My lab have published numerous papers on these topics (found here). Some of our earlier papers focused on the optimal sensor and resolution to map oak mortality. We first used digital imagery (ADAR 5500) (Spectral Bands: Blue: 450-550 nm, Green: 520-610 nm, Red: 610-700 nm, Near Infrared (NIR): 780-920 nm), at 1-m spatial resolution to map dead crowns, and forest structure, and also investigated hyperspectral imagery (CASI), and field spectrometry. We investigated different automated classifiers, including standard MLC and ISODATA, and comparing them to hybrid methods, object oriented methods, and machine learning classifiers. We also developed a novel tool for more accurately registering multiple airborne imagery scenes, which is a necessary first step before change detection can be performed.

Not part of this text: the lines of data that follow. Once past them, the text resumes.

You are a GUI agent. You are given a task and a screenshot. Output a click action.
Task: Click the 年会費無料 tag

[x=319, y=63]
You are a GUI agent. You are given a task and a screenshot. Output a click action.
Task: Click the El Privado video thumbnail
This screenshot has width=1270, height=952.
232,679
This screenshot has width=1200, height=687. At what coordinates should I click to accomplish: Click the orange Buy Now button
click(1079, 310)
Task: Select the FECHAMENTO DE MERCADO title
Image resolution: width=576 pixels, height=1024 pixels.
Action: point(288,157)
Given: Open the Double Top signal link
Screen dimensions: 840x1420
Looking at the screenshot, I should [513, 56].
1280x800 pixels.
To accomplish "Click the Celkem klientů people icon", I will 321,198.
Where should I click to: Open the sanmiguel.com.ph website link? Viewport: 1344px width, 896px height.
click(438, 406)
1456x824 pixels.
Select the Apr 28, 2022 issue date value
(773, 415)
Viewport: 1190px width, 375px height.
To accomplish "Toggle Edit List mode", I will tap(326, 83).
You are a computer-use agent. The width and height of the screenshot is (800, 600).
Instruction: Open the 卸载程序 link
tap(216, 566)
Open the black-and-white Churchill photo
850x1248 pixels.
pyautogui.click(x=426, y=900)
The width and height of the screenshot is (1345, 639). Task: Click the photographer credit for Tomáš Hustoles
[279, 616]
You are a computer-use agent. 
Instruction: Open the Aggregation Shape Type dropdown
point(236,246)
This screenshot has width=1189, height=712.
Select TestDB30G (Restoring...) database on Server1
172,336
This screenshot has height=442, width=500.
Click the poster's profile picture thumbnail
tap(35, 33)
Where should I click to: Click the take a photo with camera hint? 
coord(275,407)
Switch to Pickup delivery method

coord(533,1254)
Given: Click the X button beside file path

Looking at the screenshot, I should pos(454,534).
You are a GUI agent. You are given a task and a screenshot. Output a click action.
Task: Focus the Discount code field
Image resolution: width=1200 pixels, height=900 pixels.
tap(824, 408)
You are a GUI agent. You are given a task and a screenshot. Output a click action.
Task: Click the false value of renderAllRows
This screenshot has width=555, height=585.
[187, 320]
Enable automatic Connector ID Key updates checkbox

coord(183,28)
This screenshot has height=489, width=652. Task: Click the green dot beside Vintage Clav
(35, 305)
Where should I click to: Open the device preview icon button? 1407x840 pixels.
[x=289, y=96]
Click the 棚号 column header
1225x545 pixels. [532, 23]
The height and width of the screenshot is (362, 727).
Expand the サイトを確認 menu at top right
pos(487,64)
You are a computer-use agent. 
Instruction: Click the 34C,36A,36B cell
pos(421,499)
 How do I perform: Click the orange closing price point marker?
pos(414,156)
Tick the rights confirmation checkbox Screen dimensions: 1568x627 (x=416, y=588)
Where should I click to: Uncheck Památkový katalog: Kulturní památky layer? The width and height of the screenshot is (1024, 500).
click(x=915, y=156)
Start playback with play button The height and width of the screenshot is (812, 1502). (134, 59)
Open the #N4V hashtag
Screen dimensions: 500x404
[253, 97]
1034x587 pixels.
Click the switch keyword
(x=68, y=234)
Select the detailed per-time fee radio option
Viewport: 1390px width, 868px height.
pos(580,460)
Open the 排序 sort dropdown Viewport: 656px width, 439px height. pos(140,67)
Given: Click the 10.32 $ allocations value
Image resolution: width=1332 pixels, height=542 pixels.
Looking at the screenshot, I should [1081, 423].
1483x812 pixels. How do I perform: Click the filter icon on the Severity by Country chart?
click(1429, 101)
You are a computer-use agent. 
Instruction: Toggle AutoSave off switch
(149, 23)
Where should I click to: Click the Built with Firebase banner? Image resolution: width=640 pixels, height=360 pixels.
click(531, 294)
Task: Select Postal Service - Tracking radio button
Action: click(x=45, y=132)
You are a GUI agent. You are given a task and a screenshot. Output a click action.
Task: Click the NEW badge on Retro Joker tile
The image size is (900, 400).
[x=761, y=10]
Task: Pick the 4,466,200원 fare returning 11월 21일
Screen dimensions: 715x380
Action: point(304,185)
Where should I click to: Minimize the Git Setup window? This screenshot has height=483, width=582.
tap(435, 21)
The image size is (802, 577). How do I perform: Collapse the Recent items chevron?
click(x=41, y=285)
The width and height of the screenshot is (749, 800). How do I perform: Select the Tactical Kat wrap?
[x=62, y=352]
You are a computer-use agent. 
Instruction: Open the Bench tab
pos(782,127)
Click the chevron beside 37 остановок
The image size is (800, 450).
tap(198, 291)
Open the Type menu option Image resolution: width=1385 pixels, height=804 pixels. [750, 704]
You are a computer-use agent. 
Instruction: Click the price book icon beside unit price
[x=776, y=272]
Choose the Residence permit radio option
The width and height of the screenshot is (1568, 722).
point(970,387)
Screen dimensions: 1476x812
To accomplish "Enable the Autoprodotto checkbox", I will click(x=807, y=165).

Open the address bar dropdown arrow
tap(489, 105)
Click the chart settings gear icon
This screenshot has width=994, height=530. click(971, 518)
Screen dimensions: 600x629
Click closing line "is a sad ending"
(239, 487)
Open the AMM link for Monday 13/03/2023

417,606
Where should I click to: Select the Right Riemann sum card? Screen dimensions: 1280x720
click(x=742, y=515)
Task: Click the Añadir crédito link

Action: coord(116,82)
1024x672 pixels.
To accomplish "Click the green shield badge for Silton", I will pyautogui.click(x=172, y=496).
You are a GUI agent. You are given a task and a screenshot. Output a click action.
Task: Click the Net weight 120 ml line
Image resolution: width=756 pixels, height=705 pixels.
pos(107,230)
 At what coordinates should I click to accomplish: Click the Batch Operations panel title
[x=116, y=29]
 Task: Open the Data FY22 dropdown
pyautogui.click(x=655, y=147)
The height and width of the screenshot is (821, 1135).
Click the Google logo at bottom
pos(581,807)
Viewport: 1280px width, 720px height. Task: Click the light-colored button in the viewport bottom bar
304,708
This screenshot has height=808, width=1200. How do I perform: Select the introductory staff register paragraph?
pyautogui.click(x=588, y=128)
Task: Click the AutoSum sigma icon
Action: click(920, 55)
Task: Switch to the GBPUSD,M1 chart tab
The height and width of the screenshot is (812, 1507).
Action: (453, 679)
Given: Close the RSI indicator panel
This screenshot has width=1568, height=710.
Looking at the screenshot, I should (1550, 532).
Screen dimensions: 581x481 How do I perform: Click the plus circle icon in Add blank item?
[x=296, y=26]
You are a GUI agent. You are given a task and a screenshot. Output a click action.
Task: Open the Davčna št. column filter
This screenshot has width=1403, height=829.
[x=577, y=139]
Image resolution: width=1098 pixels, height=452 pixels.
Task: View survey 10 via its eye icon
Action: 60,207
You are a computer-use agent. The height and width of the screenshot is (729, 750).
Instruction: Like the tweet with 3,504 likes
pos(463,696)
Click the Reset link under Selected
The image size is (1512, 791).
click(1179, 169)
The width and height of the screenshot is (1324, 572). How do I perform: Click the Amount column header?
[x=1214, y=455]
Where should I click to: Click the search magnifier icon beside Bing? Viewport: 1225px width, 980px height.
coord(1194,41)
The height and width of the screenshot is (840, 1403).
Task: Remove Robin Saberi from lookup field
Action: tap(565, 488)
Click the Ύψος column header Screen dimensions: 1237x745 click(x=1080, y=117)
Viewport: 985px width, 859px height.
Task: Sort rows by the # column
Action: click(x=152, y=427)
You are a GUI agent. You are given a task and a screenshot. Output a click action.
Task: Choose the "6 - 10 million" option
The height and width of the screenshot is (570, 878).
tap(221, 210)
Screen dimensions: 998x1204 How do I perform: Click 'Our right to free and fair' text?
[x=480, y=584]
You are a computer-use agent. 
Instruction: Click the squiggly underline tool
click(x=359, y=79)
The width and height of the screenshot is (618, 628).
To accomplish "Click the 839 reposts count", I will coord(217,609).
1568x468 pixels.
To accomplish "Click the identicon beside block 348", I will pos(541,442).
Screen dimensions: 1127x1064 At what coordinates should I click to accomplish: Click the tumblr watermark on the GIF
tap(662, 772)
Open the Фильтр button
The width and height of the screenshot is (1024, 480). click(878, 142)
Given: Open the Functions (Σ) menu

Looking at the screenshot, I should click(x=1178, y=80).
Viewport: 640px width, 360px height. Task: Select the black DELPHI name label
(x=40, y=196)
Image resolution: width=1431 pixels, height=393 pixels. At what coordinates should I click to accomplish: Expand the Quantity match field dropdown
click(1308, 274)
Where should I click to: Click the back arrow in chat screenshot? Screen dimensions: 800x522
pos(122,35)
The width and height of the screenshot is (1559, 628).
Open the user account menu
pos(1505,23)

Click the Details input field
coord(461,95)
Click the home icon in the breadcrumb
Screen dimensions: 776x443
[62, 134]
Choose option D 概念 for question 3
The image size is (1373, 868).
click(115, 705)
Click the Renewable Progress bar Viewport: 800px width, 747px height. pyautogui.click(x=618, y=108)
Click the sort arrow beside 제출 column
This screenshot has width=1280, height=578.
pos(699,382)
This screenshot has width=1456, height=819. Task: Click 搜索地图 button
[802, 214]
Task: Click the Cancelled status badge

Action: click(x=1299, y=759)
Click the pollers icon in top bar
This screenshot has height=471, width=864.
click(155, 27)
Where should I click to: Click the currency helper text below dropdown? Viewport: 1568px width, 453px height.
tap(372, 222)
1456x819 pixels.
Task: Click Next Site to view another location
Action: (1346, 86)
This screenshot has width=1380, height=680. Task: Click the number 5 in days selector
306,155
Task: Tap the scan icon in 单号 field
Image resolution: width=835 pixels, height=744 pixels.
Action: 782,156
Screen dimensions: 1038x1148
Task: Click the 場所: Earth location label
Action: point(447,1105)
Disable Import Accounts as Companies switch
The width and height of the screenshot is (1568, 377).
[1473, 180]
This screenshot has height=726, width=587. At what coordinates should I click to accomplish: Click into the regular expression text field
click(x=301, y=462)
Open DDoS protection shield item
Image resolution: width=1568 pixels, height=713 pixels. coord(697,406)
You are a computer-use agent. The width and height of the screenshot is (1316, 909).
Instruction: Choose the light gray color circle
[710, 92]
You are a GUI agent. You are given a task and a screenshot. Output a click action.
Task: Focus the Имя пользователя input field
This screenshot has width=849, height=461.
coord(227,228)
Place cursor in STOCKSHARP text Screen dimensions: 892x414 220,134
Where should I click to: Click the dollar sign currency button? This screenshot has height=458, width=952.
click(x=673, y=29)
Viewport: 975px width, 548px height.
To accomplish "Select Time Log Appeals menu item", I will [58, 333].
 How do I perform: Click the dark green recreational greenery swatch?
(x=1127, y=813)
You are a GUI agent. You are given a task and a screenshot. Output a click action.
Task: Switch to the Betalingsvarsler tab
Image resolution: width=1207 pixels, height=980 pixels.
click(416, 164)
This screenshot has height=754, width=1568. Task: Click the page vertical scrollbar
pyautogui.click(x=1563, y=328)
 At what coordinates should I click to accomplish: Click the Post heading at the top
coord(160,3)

Once an adequate protocol for mapping crowns (and other disease hosts) was found (using object-based approaches: see figure), we could investigate patterns in mortality across space and time, and examine the spatial relationships between foliar hosts and terminal hosts over large scales. For example, we used multiple years’ imagery to map forest mortality using a novel spatial-temporal classification algorithm. In a third, we used the results from Dr. Guo’s novel object-based mapping work of oak mortality, and developed a method to track individual disease-related forest gaps through time. We have also been examining the potential niches for the disease over larger scales: the article with Qinghua Guo describes the first example of Support Vector Machines, a new Machine Learning tool, being used for predictive environmental niche modeling. We used this new method to map the potential spread of SOD in California, and nationwide. Desheng Liu and I also collaborated with Drs Wood and McPherson and investigated the spatial-temporal details that were collected by Dr McPherson in China Camp State Park, but had not been directly analyzed. In one paper we used univariate and multivariate spatial point pattern analyses to characterize and model the spatial dependence between dead oak trees, and between dead oak trees and California bay trees (an important host for the pathogen) through time. The results showed that new dead oak trees tend to be located within up to 300 m of past dead oak trees; and that a strong spatial association between oak tree mortality and California bay trees exists 150 m away. In another paper, we used two-dimensional spatial analysis tools to investigate the interaction across landscape scales of disease symptomology in coast live oaks and tree mortality through time, showing a link between early beetle infestation and later oak mortality.
We have also used the SOD program to develop innovated webGIS and digital sharing methods. We used the OakMapper site to refine a framework for participatory research that we present in a paper in Frontiers in Ecology and Environment and we focused the discussion on open-source tools in another paper published in Ecological Informatics.